Challenging the Modern Synthesis

2017-08-17
Challenging the Modern Synthesis
Title Challenging the Modern Synthesis PDF eBook
Author Philippe Huneman
Publisher Oxford University Press
Pages 369
Release 2017-08-17
Genre Science
ISBN 0190681454

Since its origin in the early 20th century, the Modern Synthesis theory of evolution has grown to become the orthodox view on the process of organic evolution. Its central defining feature is the prominence it accords to genes in the explanation of evolutionary dynamics. Since the advent of the 21st century, however, the Modern Synthesis has been subject to repeated and sustained challenges. These are largely empirically driven. In the last two decades, evolutionary biology has witnessed unprecedented growth in the understanding of those processes that underwrite the development of organisms and the inheritance of characters. The empirical advances usher in challenges to the conceptual foundations of evolutionary theory. The extent to which the new biology challenges the Modern Synthesis has been the subject of lively debate. Many current commentators charge that the new biology of the 21st century calls for a revision, extension, or wholesale rejection of the Modern Synthesis Theory of evolution. Defenders of the Modern Synthesis maintain that the theory can accommodate the exciting new advances in biology. The original essays collected in this volume survey the various challenges to the Modern Synthesis arising from the new biology of the 21st century. The authors are evolutionary biologists, philosophers of science, and historians of biology from Europe and North America. Each of the essays discusses a particular challenge to the Modern Synthesis treatment of inheritance, development, or adaptation.
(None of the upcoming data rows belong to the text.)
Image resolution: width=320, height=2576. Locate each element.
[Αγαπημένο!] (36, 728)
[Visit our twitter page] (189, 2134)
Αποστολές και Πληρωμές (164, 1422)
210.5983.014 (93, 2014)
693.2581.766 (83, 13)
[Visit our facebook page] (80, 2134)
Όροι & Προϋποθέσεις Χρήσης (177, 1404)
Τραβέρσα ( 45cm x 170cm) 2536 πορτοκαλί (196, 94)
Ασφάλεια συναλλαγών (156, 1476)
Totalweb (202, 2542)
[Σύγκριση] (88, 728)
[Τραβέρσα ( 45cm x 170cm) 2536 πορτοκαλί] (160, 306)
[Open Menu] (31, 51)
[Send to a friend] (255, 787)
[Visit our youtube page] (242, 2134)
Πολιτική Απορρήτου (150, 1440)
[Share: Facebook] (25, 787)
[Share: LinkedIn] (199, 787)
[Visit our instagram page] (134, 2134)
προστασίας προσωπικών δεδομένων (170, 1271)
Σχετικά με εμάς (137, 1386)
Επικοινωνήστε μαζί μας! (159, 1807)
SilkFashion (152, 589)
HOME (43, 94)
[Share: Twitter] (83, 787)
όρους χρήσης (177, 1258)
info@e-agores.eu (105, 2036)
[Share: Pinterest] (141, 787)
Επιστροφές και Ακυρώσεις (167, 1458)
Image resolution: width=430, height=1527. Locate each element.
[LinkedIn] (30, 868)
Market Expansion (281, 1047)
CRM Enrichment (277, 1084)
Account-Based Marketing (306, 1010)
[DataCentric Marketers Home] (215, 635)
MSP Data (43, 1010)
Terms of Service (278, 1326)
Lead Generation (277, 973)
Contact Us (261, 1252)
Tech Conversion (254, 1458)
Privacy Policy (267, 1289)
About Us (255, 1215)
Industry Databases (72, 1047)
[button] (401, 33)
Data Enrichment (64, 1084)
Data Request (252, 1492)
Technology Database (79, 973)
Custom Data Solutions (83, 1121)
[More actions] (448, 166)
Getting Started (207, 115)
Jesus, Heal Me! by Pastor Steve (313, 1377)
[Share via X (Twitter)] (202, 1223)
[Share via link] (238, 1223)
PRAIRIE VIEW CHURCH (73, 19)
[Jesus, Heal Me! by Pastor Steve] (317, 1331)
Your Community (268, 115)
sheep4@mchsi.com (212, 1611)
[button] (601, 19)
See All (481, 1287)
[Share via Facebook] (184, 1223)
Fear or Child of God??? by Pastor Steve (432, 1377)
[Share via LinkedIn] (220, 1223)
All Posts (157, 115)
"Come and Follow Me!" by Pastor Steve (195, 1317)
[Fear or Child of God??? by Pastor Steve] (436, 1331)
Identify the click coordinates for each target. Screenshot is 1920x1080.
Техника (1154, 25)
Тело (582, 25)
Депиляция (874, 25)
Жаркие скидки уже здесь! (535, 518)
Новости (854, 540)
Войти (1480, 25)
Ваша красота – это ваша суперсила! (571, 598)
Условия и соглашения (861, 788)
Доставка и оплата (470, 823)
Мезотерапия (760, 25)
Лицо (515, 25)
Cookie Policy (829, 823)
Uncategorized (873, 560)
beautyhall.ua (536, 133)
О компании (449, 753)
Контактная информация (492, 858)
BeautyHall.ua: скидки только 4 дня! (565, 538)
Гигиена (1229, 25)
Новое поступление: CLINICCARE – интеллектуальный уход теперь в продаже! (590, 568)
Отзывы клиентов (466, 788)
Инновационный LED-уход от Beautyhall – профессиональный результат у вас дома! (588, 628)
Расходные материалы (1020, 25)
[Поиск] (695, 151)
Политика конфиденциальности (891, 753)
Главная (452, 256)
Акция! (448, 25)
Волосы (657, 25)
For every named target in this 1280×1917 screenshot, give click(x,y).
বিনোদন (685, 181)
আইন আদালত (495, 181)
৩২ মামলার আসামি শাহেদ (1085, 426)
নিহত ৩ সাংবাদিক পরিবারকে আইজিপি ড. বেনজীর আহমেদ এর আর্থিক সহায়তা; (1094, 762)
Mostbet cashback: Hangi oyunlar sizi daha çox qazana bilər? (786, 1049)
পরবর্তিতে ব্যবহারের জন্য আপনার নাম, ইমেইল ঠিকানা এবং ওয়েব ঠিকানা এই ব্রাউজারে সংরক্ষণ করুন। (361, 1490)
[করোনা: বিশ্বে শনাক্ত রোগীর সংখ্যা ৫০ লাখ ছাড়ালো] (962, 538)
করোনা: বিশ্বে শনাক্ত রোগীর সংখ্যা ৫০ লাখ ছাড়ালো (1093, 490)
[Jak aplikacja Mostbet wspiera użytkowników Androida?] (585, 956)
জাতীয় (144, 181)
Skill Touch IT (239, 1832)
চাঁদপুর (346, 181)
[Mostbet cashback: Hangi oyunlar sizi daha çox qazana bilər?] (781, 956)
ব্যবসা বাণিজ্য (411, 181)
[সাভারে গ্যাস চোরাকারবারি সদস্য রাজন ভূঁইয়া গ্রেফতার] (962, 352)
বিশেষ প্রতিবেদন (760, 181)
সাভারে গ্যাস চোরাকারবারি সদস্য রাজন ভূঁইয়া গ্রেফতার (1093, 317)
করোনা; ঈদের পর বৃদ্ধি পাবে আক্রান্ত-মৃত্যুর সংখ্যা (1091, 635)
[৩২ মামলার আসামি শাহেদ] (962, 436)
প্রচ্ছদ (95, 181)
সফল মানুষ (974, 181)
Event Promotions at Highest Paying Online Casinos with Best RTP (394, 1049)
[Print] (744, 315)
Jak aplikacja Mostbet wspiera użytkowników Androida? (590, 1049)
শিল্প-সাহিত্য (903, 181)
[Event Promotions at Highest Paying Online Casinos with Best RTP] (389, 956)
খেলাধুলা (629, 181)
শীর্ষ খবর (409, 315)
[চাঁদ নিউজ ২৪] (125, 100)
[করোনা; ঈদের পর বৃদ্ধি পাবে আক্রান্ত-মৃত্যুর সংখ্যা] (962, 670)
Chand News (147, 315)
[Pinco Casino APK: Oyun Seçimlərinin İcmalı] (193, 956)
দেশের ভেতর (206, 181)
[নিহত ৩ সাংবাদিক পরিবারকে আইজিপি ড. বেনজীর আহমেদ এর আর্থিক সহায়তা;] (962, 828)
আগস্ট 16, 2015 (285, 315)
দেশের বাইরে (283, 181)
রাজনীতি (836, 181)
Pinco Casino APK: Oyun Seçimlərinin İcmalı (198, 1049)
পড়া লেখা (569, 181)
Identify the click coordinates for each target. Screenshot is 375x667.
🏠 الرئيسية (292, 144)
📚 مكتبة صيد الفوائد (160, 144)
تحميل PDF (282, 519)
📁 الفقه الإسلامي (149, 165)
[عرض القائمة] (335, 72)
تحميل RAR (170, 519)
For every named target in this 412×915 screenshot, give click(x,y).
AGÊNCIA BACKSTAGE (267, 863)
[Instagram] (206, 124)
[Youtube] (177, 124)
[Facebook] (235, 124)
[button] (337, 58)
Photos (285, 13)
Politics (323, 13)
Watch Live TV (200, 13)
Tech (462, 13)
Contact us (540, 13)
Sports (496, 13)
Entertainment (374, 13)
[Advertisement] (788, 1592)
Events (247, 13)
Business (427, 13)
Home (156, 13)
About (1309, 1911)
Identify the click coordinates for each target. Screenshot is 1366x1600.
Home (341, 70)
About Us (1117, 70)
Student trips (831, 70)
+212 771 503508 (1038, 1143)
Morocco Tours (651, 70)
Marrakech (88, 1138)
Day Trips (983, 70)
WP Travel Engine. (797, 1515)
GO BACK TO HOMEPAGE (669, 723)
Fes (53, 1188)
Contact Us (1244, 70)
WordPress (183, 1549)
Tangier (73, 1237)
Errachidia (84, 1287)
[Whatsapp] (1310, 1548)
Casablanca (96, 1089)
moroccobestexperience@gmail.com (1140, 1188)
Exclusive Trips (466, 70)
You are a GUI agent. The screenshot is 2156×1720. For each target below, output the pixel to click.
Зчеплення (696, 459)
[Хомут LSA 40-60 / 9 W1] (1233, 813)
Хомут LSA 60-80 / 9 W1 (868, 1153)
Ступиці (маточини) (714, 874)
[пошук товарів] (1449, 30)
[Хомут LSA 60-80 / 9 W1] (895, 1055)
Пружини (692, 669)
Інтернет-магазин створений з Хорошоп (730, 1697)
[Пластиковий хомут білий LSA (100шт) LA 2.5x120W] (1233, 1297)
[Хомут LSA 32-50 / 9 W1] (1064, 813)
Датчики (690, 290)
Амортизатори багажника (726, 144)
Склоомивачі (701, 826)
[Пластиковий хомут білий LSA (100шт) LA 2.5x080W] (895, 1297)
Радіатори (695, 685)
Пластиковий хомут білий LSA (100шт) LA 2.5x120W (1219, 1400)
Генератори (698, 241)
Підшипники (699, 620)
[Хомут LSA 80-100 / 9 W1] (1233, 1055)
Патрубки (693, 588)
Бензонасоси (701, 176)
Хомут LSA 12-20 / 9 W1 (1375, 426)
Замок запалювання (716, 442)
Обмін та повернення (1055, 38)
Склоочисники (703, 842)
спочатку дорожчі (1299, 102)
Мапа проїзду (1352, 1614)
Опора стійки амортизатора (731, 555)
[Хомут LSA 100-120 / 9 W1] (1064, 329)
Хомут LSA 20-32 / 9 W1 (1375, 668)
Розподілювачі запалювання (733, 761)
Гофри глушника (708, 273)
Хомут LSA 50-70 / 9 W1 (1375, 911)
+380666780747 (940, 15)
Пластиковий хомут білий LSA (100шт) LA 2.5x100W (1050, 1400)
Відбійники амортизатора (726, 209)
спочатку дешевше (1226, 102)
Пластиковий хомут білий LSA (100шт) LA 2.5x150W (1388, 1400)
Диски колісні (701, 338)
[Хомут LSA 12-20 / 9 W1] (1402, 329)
Taken together, the essays cover a spectrum of views, from those that contend that the Modern Synthesis can rise to the challenges of the new biology, with little or no revision required, to those that call for the abandonment of the Modern Synthesis. The collection will be of interest to researchers and students in evolutionary biology, and the philosophy and history of the biological sciences.


Adaptive Diversification (MPB-48)

2011-08-21
Adaptive Diversification (MPB-48)
Title Adaptive Diversification (MPB-48) PDF eBook
Author Michael Doebeli
Publisher Princeton University Press
Pages 345
Release 2011-08-21
Genre Science
ISBN 0691128944

"Adaptive biological diversification occurs when frequency-dependent selection generates advantages for rare phenotypes and induces a split of an ancestral lineage into multiple descendant lineages. Using adaptive dynamics theory, individual-based simulations, and partial differential equation models, this book illustrates that adaptive diversification due to frequency-dependent ecological interaction is a theoretically ubiquitous phenomenon"--Provided by publisher.